◆ **Problem to solve**: Continue the worked dot-product solution from the point where it stops.
[begin Source text]
Question

Use the properties of the dot product to simplify each of the following expressions: a. $$(\vec{a}+5 \vec{b}) \cdot(2 \vec{a}-3 \vec{b})$$b. $$3 \vec{x} \cdot(\vec{x}-3 \vec{y})-(\vec{x}-3 \vec{y}) \cdot(-3 \vec{x}+\vec{y})$$

Answer

## Question1.a:

**step1 Apply the Distributive Property of the Dot Product**

To simplify the expression, we use the distributive property of the dot product, similar to multiplying two binomials in algebra. Each term in the first parenthesis is multiplied by each term in the second parenthesis.
[end Source text]
[begin Data extract]
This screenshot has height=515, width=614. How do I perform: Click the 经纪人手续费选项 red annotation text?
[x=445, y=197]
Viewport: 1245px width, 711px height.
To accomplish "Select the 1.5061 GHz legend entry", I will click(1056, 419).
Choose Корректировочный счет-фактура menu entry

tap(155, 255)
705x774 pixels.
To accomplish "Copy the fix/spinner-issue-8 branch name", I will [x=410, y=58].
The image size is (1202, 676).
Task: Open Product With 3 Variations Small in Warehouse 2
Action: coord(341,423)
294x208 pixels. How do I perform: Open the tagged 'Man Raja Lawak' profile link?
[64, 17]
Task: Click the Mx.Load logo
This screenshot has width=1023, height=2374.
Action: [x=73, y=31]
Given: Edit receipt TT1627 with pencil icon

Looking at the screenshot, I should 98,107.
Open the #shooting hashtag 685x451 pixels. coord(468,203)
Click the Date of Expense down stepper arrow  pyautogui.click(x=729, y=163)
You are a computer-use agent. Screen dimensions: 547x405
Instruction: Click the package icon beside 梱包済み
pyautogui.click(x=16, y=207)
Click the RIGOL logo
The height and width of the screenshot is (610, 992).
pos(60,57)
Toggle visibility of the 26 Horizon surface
[end Data extract]
◆ **Answer**:
$$(\vec{a}+5 \vec{b}) \cdot(2 \vec{a}-3 \vec{b}) = \vec{a} \cdot (2 \vec{a}) + \vec{a} \cdot (-3 \vec{b}) + (5 \vec{b}) \cdot (2 \vec{a}) + (5 \vec{b}) \cdot (-3 \vec{b})$$

**step2 Simplify Individual Dot Products**

Now, we simplify each of these dot products. Remember that constant factors can be moved outside the dot product, and the dot product of a vector with itself is its magnitude squared ($$\vec{v} \cdot \vec{v} = ||\vec{v}||^2$$). Also, the dot product is commutative ($$\vec{a} \cdot \vec{b} = \vec{b} \cdot \vec{a}$$).

$$2 (\vec{a} \cdot \vec{a}) - 3 (\vec{a} \cdot \vec{b}) + 10 (\vec{b} \cdot \vec{a}) - 15 (\vec{b} \cdot \vec{b})$$

$$2 ||\vec{a}||^2 - 3 (\vec{a} \cdot \vec{b}) + 10 (\vec{a} \cdot \vec{b}) - 15 ||\vec{b}||^2$$

**step3 Combine Like Terms**

Finally, combine the terms that are similar, specifically the terms involving the dot product $$\vec{a} \cdot \vec{b}$$.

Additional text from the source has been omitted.